++++ EXERCISE DATA

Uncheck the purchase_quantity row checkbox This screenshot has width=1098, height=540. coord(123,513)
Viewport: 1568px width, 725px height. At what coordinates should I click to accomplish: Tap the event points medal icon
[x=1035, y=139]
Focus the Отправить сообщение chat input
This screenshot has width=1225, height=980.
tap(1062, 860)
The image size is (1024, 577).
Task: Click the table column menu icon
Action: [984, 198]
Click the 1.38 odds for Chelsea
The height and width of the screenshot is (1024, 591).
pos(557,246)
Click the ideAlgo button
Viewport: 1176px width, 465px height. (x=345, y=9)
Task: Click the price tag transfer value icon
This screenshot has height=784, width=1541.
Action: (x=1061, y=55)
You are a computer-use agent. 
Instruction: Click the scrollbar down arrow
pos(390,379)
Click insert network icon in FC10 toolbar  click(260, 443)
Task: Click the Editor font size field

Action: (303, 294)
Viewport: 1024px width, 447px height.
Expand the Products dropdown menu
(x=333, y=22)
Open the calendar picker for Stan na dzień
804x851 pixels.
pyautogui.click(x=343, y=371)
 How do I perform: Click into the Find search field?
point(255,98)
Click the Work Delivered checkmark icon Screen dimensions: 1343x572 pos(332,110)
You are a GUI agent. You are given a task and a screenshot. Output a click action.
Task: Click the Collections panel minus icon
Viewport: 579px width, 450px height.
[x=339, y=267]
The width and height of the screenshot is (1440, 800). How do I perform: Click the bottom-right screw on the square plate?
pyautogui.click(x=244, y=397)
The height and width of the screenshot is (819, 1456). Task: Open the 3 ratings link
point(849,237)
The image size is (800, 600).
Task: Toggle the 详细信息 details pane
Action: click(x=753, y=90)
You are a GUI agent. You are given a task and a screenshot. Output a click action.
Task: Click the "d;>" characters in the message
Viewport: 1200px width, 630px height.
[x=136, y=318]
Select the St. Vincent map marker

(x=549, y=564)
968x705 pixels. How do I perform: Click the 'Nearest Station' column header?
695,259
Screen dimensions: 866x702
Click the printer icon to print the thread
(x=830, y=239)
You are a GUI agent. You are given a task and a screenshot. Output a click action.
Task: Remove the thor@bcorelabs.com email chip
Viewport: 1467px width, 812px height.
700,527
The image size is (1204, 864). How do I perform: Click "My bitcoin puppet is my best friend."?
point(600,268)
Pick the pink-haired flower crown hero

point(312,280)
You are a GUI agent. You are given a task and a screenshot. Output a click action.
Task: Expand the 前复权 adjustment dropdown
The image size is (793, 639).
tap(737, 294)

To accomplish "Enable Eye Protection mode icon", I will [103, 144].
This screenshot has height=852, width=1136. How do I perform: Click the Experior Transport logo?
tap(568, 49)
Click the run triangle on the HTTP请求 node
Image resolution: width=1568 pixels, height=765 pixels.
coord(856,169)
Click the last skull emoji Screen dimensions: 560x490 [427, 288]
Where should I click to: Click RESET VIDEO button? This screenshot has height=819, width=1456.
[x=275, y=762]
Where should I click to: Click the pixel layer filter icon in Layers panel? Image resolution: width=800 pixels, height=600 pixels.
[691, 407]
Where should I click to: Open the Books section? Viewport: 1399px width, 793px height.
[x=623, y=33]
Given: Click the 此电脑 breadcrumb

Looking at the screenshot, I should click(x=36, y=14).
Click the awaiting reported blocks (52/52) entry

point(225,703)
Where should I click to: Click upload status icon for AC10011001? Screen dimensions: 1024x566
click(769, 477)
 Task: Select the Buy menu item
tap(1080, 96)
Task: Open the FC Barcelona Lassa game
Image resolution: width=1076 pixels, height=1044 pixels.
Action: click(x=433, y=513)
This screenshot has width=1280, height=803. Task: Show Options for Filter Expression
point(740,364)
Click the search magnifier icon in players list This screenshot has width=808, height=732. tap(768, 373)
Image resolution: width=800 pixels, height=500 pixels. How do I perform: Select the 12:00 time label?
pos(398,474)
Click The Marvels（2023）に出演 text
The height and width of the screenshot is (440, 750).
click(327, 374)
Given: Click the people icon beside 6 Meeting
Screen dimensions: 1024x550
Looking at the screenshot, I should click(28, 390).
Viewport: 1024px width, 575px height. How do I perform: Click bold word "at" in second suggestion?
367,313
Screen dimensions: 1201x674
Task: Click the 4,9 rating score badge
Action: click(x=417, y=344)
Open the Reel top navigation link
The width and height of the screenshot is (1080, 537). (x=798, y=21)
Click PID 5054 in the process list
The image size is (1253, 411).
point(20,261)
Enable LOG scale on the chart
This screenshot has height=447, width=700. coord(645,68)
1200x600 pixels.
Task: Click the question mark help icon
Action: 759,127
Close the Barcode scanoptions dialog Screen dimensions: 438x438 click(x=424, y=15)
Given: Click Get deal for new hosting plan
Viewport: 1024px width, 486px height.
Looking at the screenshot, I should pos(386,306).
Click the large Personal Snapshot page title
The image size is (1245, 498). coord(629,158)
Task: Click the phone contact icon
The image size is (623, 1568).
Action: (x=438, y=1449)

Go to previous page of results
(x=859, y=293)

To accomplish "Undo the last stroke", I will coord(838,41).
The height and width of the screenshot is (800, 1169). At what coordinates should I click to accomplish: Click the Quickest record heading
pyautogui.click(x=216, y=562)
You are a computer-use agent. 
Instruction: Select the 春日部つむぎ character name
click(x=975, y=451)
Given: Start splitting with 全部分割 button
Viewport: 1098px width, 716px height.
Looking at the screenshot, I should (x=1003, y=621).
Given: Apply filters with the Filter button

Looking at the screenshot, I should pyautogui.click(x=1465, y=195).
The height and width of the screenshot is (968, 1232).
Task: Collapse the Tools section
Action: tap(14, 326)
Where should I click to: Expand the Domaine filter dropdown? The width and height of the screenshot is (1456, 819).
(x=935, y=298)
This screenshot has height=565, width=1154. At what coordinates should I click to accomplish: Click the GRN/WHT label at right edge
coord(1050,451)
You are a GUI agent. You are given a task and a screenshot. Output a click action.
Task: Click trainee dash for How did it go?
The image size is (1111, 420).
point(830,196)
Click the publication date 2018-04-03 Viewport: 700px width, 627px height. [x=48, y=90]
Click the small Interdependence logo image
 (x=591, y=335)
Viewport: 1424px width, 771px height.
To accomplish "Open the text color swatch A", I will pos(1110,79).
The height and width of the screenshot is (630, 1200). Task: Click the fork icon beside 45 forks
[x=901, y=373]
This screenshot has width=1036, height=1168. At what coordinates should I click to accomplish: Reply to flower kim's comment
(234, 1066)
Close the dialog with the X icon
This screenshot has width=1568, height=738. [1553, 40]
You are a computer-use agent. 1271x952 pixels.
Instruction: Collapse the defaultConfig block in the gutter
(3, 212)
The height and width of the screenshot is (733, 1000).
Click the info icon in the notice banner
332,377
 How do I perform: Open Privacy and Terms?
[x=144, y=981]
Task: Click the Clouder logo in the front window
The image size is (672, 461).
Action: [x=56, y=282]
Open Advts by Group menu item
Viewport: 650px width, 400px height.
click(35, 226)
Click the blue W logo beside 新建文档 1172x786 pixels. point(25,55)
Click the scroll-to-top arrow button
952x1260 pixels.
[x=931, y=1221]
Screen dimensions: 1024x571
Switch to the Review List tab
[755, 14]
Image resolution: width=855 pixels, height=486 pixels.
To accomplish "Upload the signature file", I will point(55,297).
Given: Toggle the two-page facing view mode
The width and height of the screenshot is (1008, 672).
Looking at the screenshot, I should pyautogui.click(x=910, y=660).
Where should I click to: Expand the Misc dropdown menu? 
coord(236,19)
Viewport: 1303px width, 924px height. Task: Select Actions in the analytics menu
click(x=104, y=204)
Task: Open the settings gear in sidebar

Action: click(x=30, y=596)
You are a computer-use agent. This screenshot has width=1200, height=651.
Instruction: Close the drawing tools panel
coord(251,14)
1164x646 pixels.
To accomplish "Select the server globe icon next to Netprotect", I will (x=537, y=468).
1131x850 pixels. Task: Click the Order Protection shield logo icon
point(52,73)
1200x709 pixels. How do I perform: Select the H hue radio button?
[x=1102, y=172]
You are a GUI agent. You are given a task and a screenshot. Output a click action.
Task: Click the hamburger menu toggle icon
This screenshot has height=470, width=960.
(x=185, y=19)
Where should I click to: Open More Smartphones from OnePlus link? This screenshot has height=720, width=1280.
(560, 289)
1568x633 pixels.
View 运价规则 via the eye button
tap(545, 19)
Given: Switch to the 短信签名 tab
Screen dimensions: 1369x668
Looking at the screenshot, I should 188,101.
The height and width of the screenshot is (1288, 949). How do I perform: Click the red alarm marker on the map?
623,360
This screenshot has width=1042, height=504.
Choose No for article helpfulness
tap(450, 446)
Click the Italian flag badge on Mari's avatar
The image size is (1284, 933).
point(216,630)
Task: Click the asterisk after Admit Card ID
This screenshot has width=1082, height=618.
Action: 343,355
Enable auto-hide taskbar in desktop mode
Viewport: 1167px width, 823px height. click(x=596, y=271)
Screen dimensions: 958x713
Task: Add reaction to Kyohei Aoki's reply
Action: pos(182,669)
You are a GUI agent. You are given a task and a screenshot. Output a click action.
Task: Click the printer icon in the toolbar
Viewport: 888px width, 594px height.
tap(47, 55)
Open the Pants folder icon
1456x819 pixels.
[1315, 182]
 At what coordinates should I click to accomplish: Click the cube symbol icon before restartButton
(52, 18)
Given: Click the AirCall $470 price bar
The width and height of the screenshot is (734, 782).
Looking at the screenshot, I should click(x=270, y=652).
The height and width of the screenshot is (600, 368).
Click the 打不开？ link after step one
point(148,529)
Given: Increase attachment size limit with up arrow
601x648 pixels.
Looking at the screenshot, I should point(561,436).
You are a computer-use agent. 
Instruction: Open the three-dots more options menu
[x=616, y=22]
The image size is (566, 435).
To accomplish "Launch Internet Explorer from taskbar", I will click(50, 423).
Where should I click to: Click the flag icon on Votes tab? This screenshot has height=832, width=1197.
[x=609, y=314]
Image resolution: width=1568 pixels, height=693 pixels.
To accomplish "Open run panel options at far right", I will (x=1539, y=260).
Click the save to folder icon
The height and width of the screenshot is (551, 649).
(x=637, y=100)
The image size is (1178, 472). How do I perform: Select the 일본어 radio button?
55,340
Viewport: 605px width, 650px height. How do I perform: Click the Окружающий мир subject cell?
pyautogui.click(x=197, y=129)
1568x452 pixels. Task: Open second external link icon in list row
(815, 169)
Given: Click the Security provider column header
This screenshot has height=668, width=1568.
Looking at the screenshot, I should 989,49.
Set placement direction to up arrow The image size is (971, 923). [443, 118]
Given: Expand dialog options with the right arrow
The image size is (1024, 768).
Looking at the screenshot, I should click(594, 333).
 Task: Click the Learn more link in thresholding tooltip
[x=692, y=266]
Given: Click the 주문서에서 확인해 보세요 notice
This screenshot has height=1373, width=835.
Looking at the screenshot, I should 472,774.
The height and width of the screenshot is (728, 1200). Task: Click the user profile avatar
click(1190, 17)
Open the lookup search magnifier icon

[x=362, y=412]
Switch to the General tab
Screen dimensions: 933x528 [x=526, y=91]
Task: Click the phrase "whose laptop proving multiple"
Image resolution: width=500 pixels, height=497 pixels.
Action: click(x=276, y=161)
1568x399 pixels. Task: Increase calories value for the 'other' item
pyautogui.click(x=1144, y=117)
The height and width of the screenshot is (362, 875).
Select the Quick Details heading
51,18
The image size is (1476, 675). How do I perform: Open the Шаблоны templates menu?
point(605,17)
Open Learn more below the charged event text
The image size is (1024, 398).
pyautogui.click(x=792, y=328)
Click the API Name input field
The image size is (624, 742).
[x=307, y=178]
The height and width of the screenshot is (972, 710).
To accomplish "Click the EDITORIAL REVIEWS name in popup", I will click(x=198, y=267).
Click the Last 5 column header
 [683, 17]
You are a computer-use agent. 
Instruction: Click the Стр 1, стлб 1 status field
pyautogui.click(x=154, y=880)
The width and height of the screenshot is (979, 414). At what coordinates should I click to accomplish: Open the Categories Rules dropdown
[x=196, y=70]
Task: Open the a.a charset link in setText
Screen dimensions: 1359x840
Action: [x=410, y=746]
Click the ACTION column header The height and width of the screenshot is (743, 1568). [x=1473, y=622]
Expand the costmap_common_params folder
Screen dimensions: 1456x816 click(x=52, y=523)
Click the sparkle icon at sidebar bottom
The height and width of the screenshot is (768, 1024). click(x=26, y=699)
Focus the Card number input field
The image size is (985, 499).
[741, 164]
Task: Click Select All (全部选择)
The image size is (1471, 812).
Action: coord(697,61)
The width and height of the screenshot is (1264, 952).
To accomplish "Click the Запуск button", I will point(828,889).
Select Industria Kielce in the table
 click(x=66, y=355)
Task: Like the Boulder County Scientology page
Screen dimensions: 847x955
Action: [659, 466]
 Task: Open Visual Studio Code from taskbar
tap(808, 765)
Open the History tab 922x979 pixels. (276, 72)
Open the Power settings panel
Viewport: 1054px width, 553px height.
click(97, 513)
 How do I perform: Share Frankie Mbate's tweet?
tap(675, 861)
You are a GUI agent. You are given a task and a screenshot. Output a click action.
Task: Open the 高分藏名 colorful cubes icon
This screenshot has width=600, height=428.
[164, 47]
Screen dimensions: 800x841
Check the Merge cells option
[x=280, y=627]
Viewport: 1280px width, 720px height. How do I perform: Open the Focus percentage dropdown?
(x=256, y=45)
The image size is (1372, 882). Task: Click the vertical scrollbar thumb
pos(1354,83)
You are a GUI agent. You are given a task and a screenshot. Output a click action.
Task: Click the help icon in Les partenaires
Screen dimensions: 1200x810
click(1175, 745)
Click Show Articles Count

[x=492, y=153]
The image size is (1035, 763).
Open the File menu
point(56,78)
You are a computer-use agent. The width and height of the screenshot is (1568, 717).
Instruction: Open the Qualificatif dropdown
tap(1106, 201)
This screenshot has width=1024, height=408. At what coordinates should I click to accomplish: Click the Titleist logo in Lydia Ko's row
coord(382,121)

++++++++

* WORK TO COMPLETE *
Exactly the lines from the one containing "Open the History" through the final line of the records above are needed, copied word for word.

* THE COMPLETED TASK *
Open the History tab 922x979 pixels. (276, 72)
Open the Power settings panel
Viewport: 1054px width, 553px height.
click(97, 513)
 How do I perform: Share Frankie Mbate's tweet?
tap(675, 861)
You are a GUI agent. You are given a task and a screenshot. Output a click action.
Task: Open the 高分藏名 colorful cubes icon
This screenshot has width=600, height=428.
[164, 47]
Screen dimensions: 800x841
Check the Merge cells option
[x=280, y=627]
Viewport: 1280px width, 720px height. How do I perform: Open the Focus percentage dropdown?
(x=256, y=45)
The image size is (1372, 882). Task: Click the vertical scrollbar thumb
pos(1354,83)
You are a GUI agent. You are given a task and a screenshot. Output a click action.
Task: Click the help icon in Les partenaires
Screen dimensions: 1200x810
click(1175, 745)
Click Show Articles Count

[x=492, y=153]
The image size is (1035, 763).
Open the File menu
point(56,78)
You are a computer-use agent. The width and height of the screenshot is (1568, 717).
Instruction: Open the Qualificatif dropdown
tap(1106, 201)
This screenshot has width=1024, height=408. At what coordinates should I click to accomplish: Click the Titleist logo in Lydia Ko's row
coord(382,121)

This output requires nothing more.